— START EXCERPTED TEXT —

The direction of organized athletics and of the facilities for outdoor sports in general is in the hands of the Athletic Committee, composed of three members of the faculty, three graduates, and three undergraduates. The three faculty members appointed by the Corporation, with the consent of the Overseers, are Dean Briggs, chairman, Dr. Lee, professor of hygiene, and Professor Greenough, dean of Harvard College. The three graduate members, similarly appointed, are Henry Pennypacker '88, chairman of the Committee on Admission; B. I. Young '07, Speaker of the Massachusetts House of Representatives; and H. H. Faxon, who was first marshal of the class of 1921.

The undergraduate members, nominated by the presidents of the college classes and by representatives of the teams, are George Owen Jr. '23, Charles C. Buell '23, and J. G. Flint '23. Under the general direction of the Athletic Committee is the athletic department, which goes by the name of the Harvard Athletic Association. It maintains the outdoor athletic fields such as Soldiers Field and the Stadium, and has charge of other phases of athletic management, including the large business of ticket assignment and distribution, and the supervision of the work of the managers of the various teams.

H. A. A. to Take Over Indoor Sports

The Corporation has recently voted, on the recommendation of the Athletic Committee, that the committee should take over and operate, through the agency of the Athletic Association, the general facilities for indoor as well as outdoor sport. This decision is commendable. It means that all organized sports and athletics, and buildings used for them, will be under the jurisdiction of the Athletic Committee and maintained by it. This should effect a saving of something like $20,000 a year to the University, which has hitherto maintained out of other funds such buildings as the Hemenway Gymnasium and the University Squash Courts; and the increased income which the Athletic Association has received in the past two or three years from the sale of tickets will make this very reasonable policy feasible.

The primary object of all these agencies, of course, is and should be the health and physical development of the entire student body. The progress made in the past few years in this respect is great.

Physical Examinations Valuable

In the first place, the establishment of a compulsory physical examination and of prescribed exercise for freshmen has proved its value. The requirements have been sensibly devised so as to encourage participation in organized athletics, and to make men take part in games which are enjoyable and can be played in after life. This is a wise policy; the college performs a useful service if it develops in men a liking for games they can play as they grow older, and for outdoor activity generally. Except for the comparatively small number of men who need some special sort of physical building up, none of the wearisome gymnasium exercise with chest weights and other apparatus which naturally come to mind with the phrase "compulsory exercise" are required.

— END EXCERPTED TEXT —

*THE TASKS*:
• 1. From the passage on Harvard athletics, extract the part that opens with the words containing "The undergraduate members, nominated" and closes with "the various teams.".
• 2. Answer these questions from the passage on Harvard athletics.
(a) Who makes up the Athletic Committee?
(b) By what name does the athletic department go?
(c) Roughly how much a year should the University save under the Corporation's recent vote?
You will not need the listing for this work.

— START DATA ENTRIES —

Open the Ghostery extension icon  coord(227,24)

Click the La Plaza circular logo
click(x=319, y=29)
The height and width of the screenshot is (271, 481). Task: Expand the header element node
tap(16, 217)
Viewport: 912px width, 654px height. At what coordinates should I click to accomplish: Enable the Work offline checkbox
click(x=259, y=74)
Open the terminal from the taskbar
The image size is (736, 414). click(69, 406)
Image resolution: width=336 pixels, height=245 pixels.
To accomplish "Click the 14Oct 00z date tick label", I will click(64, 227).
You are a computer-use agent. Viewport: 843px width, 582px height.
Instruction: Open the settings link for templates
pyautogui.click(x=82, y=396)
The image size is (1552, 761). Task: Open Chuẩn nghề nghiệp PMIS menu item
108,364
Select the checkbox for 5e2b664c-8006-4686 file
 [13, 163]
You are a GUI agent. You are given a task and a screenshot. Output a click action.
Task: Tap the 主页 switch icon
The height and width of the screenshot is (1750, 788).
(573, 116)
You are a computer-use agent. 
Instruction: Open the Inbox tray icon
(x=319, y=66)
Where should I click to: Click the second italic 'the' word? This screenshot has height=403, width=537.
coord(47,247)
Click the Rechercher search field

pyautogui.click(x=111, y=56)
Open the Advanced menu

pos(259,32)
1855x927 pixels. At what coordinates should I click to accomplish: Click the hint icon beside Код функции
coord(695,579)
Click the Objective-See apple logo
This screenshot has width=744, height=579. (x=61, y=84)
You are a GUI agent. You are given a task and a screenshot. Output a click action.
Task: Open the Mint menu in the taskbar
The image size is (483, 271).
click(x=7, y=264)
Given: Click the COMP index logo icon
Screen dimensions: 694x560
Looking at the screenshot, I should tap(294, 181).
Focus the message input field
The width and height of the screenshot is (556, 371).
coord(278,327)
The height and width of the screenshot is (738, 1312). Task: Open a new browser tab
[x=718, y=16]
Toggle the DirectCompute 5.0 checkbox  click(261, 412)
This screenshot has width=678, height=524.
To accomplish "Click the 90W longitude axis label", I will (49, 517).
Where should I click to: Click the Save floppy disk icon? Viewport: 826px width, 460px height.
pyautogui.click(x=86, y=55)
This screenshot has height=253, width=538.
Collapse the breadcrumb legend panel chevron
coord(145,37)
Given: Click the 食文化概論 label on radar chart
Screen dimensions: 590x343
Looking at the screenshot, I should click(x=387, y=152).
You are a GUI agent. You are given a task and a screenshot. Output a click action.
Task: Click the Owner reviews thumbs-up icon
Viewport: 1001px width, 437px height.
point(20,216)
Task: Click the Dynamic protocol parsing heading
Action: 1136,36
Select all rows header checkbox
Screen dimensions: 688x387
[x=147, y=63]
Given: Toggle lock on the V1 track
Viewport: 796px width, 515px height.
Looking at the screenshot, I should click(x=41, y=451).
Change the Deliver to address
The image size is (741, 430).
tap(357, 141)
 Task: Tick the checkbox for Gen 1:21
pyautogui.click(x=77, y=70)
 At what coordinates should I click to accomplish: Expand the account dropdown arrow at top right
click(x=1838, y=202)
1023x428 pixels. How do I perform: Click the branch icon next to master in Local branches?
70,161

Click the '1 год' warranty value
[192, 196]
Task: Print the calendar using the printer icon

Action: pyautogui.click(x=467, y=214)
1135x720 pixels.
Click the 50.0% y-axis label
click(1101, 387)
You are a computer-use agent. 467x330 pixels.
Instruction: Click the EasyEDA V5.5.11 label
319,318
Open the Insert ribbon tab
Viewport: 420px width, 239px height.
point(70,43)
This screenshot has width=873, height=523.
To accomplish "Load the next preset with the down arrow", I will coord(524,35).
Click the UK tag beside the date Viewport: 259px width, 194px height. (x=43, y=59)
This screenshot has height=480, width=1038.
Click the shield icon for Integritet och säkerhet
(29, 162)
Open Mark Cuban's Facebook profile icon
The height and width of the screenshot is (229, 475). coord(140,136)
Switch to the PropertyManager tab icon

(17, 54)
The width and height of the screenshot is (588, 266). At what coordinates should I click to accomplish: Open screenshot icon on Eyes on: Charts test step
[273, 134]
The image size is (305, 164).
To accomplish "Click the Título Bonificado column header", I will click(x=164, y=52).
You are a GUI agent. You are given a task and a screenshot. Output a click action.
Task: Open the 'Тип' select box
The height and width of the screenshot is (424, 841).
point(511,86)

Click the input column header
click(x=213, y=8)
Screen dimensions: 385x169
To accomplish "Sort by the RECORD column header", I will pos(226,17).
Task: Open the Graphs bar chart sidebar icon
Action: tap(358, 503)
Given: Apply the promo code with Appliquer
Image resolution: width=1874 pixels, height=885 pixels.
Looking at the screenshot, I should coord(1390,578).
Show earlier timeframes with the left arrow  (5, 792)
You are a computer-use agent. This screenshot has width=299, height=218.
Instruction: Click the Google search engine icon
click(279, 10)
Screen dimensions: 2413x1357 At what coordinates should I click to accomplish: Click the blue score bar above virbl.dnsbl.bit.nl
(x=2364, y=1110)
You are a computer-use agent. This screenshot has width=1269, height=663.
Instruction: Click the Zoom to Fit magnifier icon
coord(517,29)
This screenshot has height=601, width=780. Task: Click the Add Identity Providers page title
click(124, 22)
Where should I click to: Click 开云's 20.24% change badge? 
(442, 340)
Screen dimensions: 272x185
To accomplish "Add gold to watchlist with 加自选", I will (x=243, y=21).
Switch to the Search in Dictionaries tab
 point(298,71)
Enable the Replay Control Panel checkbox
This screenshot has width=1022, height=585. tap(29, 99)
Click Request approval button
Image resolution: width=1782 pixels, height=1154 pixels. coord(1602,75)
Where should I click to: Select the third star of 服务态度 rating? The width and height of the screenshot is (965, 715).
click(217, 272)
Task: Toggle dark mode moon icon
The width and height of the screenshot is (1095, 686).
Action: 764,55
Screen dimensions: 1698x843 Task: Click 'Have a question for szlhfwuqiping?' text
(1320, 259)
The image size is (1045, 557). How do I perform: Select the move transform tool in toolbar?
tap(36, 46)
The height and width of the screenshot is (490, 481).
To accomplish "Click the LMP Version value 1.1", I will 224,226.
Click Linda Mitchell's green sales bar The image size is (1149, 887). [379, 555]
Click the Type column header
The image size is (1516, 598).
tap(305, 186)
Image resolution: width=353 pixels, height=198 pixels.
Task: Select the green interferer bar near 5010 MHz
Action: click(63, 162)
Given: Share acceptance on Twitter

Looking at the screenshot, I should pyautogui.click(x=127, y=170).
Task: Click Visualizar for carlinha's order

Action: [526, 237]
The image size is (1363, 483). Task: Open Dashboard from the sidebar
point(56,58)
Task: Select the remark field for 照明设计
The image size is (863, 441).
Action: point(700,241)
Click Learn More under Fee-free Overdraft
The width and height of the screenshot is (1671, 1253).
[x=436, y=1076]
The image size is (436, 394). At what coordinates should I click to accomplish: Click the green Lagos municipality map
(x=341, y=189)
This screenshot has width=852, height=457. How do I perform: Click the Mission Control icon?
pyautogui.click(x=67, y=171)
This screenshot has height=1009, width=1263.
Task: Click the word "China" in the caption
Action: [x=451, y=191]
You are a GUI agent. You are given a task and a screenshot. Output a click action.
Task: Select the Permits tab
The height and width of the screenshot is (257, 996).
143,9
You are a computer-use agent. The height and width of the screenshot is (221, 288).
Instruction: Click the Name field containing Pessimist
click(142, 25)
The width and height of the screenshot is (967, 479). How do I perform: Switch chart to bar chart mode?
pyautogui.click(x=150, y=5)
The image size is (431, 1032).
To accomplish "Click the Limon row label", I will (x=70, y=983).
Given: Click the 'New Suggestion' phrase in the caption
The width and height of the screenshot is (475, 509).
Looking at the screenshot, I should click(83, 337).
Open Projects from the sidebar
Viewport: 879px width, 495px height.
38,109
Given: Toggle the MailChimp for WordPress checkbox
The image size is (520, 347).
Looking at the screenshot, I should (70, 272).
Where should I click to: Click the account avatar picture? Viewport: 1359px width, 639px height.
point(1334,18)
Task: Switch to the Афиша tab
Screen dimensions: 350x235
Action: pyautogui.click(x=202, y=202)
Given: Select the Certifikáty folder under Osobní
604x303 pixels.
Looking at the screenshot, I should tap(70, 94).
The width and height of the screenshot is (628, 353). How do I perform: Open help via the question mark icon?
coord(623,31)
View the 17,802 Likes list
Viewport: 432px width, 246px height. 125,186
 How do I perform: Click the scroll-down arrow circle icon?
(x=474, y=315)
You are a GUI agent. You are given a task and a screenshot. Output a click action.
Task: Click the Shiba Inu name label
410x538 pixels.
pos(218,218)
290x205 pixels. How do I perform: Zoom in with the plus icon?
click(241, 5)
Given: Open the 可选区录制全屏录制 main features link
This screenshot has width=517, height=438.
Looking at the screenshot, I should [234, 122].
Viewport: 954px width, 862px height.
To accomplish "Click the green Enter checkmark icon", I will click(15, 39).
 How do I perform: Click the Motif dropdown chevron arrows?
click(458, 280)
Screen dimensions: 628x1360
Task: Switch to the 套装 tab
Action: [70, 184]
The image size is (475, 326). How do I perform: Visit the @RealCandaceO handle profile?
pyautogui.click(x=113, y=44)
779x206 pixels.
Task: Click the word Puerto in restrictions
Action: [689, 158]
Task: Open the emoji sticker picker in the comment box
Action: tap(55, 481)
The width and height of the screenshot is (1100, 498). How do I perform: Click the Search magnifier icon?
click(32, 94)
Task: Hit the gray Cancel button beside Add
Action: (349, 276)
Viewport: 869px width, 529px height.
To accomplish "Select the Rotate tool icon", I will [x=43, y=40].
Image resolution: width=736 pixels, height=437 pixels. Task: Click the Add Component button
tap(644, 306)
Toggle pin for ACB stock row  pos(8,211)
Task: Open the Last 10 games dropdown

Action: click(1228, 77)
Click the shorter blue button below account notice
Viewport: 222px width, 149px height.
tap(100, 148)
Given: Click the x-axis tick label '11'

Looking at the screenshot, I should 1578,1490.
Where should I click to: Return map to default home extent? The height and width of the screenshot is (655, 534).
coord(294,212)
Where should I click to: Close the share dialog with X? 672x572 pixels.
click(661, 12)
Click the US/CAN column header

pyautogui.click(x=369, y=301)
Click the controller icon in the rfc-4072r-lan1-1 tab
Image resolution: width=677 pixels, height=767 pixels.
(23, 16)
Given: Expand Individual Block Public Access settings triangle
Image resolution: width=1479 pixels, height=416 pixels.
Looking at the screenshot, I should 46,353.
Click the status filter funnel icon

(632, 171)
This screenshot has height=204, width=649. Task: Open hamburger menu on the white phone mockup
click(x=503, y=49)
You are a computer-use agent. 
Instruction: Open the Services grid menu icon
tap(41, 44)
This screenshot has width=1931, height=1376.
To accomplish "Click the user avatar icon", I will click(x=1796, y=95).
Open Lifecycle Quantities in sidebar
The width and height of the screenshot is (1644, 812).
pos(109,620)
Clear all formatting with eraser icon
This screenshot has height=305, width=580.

— END DATA ENTRIES —

*ANSWERS TO EACH TASK*:
• 1.
The undergraduate members, nominated by the presidents of the college classes and by representatives of the teams, are George Owen Jr. '23, Charles C. Buell '23, and J. G. Flint '23. Under the general direction of the Athletic Committee is the athletic department, which goes by the name of the Harvard Athletic Association. It maintains the outdoor athletic fields such as Soldiers Field and the Stadium, and has charge of other phases of athletic management, including the large business of ticket assignment and distribution, and the supervision of the work of the managers of the various teams.

• 2.
(a) Three members of the faculty, three graduates, and three undergraduates.
(b) The Harvard Athletic Association.
(c) Something like $20,000 a year.